*Aim of the exercise:* Provide only the number of lines below that contain the word "will".

----- Given records -----

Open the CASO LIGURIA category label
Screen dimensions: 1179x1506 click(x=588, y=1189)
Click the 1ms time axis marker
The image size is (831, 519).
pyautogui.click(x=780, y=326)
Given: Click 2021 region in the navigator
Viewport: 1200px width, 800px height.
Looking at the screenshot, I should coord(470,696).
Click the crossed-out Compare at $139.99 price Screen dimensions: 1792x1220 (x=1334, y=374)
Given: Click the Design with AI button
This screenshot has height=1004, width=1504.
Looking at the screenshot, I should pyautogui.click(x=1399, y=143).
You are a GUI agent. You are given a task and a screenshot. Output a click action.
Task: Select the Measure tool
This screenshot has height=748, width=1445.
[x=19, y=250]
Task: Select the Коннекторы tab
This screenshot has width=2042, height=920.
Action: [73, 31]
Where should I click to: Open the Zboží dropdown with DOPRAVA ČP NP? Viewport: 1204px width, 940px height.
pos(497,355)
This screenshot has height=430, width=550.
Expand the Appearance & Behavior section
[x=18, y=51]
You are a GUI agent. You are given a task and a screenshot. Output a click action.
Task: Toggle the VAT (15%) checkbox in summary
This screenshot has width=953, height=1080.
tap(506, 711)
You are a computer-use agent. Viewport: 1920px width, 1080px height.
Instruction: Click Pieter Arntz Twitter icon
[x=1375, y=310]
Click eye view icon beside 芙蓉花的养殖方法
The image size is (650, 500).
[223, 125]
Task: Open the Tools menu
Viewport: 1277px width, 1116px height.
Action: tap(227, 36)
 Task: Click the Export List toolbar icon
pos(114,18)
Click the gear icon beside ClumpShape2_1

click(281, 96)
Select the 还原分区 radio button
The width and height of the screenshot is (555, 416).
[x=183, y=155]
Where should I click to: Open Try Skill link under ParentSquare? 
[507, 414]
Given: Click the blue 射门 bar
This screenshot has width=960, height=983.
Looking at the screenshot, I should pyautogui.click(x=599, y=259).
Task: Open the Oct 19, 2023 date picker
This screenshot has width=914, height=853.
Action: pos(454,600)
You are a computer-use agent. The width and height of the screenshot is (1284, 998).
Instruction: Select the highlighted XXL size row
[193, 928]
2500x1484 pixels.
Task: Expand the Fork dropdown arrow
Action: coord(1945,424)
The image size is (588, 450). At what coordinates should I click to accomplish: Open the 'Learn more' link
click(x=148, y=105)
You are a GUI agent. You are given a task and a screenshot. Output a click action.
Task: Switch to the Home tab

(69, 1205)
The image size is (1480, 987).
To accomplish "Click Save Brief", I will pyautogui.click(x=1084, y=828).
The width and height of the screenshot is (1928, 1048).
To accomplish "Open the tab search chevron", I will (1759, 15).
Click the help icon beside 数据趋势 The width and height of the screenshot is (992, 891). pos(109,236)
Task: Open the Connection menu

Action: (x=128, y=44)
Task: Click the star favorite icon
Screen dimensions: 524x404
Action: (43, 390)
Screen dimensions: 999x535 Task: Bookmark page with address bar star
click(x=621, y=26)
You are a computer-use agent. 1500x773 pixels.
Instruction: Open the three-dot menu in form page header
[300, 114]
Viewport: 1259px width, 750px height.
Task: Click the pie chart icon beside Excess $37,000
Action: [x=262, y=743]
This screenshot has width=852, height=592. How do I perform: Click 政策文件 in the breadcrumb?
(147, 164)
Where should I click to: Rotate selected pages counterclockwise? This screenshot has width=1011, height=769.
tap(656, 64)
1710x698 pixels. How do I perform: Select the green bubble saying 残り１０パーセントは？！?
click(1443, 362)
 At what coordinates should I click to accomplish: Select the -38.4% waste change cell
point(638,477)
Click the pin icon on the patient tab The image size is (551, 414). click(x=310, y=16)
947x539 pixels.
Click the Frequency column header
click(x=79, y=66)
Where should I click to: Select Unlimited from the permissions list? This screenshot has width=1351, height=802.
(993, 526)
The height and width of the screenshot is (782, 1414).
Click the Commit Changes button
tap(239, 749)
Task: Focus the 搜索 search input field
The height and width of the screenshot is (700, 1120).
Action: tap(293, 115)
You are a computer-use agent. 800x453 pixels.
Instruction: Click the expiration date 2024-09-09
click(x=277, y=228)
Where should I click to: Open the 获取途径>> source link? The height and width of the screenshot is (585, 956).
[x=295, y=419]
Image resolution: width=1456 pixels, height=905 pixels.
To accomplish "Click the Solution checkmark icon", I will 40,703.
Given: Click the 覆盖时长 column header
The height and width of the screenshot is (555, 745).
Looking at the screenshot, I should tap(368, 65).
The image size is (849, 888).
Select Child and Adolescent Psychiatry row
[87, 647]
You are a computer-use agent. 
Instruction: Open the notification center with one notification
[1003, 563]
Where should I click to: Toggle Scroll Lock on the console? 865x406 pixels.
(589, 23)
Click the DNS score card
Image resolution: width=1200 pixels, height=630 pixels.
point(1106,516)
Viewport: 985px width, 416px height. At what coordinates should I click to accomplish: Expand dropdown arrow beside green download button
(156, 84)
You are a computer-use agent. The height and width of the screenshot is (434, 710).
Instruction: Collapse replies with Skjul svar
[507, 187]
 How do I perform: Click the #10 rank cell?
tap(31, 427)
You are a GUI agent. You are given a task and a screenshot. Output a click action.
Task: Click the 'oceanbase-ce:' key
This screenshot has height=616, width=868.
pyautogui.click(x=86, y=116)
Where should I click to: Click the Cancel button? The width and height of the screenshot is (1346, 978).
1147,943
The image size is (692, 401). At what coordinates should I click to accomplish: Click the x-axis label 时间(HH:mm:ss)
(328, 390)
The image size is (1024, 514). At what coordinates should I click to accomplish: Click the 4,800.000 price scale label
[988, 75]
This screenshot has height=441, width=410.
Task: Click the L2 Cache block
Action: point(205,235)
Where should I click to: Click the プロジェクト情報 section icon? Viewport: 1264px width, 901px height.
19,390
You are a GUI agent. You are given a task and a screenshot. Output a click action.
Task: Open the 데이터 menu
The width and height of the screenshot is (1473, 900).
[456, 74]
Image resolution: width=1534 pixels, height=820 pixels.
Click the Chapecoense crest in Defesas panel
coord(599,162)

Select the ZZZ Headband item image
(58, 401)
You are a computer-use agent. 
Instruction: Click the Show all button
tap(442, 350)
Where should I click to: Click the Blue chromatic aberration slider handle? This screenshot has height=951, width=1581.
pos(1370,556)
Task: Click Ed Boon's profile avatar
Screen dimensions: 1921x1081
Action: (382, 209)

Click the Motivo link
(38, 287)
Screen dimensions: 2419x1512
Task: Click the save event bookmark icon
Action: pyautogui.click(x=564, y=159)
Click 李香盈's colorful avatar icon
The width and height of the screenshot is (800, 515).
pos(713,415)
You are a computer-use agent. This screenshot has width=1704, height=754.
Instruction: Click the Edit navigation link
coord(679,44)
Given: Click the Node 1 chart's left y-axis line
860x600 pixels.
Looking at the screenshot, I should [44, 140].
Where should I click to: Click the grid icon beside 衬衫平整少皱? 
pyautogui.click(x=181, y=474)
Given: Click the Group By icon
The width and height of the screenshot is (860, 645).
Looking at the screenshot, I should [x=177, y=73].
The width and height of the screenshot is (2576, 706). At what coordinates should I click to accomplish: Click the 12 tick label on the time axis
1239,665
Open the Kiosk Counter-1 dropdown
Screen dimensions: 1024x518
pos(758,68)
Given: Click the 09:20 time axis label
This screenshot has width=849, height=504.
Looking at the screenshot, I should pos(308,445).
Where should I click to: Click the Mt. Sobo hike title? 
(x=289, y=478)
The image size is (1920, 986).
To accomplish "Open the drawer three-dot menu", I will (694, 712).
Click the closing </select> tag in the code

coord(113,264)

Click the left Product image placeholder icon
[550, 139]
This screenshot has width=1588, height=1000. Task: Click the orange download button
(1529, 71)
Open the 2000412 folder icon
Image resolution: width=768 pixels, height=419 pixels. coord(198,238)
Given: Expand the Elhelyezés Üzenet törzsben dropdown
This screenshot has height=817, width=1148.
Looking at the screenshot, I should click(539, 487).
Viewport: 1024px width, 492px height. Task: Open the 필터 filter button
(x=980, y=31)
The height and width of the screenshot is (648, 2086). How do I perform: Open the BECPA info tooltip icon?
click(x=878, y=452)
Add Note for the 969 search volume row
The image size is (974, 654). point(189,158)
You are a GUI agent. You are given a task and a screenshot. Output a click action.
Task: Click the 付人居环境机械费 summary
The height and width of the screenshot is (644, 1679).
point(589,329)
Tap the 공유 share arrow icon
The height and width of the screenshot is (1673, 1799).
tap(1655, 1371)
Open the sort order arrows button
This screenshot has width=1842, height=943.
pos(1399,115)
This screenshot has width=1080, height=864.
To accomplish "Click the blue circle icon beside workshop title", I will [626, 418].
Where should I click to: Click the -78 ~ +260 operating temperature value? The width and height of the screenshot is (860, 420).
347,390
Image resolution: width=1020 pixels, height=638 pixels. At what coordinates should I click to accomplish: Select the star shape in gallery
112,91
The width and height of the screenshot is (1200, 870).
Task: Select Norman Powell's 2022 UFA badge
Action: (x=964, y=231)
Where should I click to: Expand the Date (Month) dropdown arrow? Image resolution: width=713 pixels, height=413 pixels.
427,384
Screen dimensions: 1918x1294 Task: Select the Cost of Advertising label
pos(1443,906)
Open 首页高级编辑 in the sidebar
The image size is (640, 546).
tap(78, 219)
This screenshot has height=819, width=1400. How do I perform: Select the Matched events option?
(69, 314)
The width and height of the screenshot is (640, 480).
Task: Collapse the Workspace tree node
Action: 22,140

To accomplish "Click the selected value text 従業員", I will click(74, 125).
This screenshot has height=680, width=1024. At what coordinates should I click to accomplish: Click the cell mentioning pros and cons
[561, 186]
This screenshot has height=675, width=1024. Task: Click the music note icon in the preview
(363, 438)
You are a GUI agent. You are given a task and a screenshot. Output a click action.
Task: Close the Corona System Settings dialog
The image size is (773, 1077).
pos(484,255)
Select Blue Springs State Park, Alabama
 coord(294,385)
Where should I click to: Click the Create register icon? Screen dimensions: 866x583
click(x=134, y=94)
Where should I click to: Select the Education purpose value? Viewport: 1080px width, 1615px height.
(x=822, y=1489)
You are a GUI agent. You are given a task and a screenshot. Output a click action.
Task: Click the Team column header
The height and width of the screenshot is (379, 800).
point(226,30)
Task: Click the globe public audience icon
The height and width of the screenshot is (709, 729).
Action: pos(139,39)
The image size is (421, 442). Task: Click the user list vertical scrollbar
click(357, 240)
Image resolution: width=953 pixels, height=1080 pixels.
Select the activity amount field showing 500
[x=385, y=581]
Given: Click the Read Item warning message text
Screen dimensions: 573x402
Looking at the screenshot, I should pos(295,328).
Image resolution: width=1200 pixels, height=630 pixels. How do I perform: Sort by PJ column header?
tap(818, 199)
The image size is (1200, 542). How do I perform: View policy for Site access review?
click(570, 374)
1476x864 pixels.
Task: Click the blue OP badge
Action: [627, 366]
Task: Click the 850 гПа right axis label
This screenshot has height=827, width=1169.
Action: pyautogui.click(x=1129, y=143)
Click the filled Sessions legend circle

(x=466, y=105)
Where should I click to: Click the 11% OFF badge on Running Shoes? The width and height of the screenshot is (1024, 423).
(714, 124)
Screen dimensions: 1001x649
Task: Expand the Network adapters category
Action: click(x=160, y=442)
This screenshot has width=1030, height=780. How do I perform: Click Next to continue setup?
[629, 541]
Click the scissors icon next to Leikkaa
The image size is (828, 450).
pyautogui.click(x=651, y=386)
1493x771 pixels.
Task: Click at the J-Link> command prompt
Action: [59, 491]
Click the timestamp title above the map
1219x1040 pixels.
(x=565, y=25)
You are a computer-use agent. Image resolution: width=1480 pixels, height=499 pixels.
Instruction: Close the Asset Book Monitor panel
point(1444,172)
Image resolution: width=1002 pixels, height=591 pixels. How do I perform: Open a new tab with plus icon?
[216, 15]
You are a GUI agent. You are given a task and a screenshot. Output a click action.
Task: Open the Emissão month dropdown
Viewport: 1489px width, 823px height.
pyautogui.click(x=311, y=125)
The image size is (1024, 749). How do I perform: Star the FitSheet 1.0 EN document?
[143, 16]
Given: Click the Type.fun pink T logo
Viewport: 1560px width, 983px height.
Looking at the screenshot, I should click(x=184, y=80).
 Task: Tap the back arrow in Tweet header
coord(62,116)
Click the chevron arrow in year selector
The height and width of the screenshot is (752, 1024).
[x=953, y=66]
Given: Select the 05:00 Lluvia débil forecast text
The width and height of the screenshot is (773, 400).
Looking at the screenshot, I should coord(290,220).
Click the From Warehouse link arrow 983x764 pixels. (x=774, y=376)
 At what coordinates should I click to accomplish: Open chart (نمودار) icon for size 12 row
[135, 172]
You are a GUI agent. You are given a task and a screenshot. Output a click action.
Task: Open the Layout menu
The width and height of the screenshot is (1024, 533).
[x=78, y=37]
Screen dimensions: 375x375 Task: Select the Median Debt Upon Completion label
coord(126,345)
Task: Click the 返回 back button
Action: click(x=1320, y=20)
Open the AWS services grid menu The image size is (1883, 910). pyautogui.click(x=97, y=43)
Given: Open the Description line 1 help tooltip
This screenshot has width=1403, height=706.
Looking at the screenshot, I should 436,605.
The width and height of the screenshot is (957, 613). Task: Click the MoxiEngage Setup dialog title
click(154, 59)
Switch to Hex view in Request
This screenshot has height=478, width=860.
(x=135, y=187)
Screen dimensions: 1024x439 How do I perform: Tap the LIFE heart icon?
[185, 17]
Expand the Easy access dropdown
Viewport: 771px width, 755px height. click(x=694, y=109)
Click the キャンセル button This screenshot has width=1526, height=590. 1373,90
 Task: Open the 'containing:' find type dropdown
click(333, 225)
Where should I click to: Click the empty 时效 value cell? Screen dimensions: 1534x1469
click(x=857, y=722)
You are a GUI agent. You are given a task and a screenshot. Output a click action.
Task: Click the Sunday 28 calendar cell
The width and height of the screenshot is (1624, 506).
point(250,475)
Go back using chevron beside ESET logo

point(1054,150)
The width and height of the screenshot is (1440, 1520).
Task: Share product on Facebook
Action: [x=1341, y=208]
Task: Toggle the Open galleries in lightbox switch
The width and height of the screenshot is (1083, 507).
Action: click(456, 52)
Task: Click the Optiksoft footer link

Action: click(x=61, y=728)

-----

*Response area:* 6